Applied Materials (AMAT): Maintains 4 STARS (buy)
Analyst: Colin McArdle
Applied Materials posts July-quarter earnings per share of 15 cents, excluding an 8-cents tax benefit, vs. 26 cents, 1 cent above our expectations, as in-line revenue combined with slightly better gross margins, in our opinion due to material cost savings. Applied Materials' comments regarding capacity utilization among customers, rising DRAM prices, and renewed purchasing by foundries all support our ongoing belief that demand for semiconductor equipment will rebound in second half of 2005. Due to seasonality, Applied Materials suggests flat October-quarter EPS, and we are lowering our full fiscal year 2005 (October) EPS estimate to 65 cents from 69 cents; we see 75 cents in fiscal year 2006.
Borders Group (BGP): Reiterates 2 STARS (sell)
Analyst: Jason Asaeda
July-quarter earnings per share of 2 cents, vs. 11 cents, misses our estimate by 2 cents. Results were hurt by soft sales in the U.K., which accounts for about 70% of international sales, by heavy discounting of the new Harry Potter book, and by costly store remodels. With weak U.K. sales trend and planned October-quarter remodels, we are cutting our fiscal year 2006 (January) EPS estimate by 10 cents, to $1.65. We see fiscal year 2007 at $1.88, assuming gradual productivity improvement in remodeled stores. But given fundamentals we still see as weak, we view Borders shares as unattractive, trading above our 12-month target price, unchanged at $22.
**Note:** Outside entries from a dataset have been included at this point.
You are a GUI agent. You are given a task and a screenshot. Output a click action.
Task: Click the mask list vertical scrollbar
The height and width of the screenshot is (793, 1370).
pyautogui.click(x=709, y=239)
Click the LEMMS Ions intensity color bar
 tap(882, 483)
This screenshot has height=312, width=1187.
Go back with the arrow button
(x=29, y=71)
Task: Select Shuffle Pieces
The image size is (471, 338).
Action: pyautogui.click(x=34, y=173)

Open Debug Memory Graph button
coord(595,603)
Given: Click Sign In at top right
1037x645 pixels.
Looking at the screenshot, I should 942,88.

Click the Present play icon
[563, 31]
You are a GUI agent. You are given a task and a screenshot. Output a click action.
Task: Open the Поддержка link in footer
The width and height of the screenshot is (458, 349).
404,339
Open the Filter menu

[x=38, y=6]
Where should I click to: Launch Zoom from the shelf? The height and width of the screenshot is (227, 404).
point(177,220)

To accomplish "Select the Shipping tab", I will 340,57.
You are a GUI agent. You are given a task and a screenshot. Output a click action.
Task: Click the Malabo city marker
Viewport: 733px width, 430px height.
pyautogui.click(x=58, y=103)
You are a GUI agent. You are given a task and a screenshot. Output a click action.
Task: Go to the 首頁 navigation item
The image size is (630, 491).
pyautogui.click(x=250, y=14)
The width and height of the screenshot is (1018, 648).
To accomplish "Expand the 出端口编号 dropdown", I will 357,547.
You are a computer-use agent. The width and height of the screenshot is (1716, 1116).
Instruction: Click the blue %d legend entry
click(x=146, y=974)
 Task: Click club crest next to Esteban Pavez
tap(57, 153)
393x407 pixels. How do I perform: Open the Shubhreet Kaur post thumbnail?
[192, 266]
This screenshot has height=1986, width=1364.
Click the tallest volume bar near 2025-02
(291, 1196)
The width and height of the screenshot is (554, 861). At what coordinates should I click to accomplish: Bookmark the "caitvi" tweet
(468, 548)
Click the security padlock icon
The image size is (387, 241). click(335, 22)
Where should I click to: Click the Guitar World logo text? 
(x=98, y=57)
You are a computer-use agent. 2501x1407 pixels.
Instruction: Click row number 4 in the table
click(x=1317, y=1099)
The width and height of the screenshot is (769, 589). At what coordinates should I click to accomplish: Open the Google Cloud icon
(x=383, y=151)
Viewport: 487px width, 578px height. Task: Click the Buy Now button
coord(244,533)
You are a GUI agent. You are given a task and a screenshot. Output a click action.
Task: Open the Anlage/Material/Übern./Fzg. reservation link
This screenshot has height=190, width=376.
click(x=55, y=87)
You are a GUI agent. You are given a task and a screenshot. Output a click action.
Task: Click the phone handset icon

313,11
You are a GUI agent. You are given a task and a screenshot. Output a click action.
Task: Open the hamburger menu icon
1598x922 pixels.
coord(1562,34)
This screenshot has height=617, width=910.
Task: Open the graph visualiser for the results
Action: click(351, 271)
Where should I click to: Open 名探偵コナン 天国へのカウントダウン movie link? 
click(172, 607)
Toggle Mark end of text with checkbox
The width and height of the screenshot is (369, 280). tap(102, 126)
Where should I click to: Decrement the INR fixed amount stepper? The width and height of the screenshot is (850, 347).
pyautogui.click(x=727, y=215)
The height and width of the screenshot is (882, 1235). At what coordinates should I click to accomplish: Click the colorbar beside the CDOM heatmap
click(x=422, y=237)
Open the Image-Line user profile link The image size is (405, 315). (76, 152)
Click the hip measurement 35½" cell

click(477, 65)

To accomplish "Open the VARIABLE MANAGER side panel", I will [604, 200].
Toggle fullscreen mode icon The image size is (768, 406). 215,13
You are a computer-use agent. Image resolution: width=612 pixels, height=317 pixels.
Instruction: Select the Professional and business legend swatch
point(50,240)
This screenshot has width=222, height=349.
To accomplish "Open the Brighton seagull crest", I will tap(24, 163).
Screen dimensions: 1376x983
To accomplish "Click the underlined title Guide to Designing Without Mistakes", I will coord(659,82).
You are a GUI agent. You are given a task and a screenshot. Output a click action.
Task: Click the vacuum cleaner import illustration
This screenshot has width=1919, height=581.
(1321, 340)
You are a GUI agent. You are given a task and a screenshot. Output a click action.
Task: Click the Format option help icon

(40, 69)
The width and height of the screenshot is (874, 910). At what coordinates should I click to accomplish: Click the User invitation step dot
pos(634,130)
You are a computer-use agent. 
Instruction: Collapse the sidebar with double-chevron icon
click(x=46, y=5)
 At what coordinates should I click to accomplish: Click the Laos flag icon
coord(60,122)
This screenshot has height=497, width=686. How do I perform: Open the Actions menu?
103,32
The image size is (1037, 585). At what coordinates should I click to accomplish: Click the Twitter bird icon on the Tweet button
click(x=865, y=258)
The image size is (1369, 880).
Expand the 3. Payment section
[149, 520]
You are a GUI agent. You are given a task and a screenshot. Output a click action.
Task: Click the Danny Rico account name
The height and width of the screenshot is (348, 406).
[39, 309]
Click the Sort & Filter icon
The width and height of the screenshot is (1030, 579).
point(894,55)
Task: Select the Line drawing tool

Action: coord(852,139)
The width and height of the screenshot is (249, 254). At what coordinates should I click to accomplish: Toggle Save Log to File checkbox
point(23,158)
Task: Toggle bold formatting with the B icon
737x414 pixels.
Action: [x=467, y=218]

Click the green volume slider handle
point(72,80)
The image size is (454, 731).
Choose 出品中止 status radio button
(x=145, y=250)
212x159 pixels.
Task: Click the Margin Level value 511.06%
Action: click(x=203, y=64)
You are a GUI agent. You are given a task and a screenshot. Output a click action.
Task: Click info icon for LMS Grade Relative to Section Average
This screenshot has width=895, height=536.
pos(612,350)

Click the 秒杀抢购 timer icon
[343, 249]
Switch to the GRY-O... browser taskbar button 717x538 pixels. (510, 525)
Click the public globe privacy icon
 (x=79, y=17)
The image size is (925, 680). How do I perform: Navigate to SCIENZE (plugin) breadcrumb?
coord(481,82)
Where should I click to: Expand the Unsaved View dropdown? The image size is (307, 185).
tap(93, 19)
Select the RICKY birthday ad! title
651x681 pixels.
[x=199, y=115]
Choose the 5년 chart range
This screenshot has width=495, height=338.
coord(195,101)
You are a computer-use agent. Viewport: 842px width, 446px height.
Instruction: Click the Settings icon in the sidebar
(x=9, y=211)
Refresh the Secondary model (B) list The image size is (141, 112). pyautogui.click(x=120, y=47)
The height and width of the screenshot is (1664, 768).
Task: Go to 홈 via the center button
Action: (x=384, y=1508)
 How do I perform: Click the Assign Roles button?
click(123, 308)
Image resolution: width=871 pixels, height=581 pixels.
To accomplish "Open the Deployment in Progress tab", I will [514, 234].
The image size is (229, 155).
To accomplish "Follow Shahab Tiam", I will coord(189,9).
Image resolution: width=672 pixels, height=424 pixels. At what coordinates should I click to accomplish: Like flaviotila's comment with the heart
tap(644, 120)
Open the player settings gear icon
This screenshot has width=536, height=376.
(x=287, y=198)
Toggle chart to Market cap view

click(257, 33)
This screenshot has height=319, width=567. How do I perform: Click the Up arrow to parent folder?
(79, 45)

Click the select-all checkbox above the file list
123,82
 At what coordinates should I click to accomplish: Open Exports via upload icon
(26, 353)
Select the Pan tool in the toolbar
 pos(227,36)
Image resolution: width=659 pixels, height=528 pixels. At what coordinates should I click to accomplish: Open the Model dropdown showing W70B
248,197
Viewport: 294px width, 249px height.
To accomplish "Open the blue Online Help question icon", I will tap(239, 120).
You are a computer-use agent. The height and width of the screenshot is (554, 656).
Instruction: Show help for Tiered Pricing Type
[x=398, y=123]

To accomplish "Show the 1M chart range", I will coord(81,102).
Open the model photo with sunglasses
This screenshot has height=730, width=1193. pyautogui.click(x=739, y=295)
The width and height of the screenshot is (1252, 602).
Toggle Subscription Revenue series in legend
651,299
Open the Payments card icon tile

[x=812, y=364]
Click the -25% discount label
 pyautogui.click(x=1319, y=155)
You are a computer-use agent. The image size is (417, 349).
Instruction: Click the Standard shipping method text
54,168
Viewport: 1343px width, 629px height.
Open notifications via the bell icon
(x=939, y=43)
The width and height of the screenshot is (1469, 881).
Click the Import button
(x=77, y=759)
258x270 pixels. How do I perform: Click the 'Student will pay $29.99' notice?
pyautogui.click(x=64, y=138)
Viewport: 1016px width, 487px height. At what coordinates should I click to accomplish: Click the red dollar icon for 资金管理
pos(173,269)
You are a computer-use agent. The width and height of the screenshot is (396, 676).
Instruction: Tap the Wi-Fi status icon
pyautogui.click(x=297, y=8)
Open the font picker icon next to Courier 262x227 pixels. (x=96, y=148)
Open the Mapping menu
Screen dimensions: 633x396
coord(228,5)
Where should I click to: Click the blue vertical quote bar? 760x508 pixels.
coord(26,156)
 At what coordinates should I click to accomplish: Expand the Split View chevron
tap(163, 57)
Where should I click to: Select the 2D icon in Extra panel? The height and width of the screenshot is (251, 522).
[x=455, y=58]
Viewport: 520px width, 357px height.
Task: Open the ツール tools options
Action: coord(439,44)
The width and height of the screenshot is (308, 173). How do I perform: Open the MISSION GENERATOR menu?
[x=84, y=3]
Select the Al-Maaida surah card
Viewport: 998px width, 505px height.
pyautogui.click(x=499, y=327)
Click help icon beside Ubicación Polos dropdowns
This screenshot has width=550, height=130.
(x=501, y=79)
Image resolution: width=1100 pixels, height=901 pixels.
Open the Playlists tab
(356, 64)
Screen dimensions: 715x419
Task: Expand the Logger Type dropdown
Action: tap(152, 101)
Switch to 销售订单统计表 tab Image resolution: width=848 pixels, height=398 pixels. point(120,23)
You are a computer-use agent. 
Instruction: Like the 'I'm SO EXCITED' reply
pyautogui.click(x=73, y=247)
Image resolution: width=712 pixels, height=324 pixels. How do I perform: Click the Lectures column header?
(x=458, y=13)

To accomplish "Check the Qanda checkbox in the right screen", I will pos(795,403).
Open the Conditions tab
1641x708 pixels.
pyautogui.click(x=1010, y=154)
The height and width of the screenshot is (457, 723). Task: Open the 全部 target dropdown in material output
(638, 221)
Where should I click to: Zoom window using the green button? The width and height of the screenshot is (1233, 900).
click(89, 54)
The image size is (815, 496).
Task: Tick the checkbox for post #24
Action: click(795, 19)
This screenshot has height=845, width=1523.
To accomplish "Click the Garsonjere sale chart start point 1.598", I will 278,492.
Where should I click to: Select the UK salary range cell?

Photronics (PLAB): Upgrades to 4 STARS (buy) from 3 STARS (hold)
Analyst: Colin McArdle
July-quarter earnings per share of 31 cents before 4 cents of net one-time items, vs. year-ago 23 cents, is a penny above our estimate. Revenue met our forecast, despite operational issue in Europe. Worldwide demand, particularly in Asia and North America, was robust, and we continue to believe chip demand will rebound in the second half of calendar 2005. Based on our expectation for high customer capacity utilization rates and increasing capex, we think 2006 will also be healthy. We are maintaining our target price of $26, based on a p-e multiple of about 22 times our fiscal year 2006 estimate of $1.20, in line with peers.
Nordstrom (JWN): Reiterates 4 STARS (buy)
Analyst: Jason Asaeda
July-quarter earnings per share of 53 cents, vs. 37 cents, beats our 48 cents estimate on strong full-price selling. Expenses were also well-leveraged on 6.4% same-store sales growth. We are lifting our fiscal year 2006 (January) EPS estimate by 5 cents to $1.85, as we now project fiscal year 2006 pretax margins to reach 11.0%, up from a year-ago's 9.1%, on a favorable sales outlook. But we are slightly decreasing our long-term EPS growth assumption, as we think Nordstrom's impressive fiscal year 2006 margin gains will be difficult to match. We are lowering our 12-month target price by $3 to $38 on updated discounted cash flow and p-e-to-growth valuations.
Qwest Communications (Q): Reiterates 2 STARS (sell)
Analyst: Todd Rosenbluth
We believe the wage hike component of the tentative labor agreement Qwest signed last night with its unionized workforce (approximately 60% of Qwest's employees) will make it difficult for this predominantly wireline carrier to widen its 29% EBITDA margins near the 38% range of its peers. Coupled with relatively low DSL and long-distance penetration rates in the face of increasing cable competition, Qwest's exceedingly high debt-to-equity ratio and lack of a dividend, we believe the shares deserves to trade at a discount to peers on an enterprise value/EBITDA basis, not at the current premium.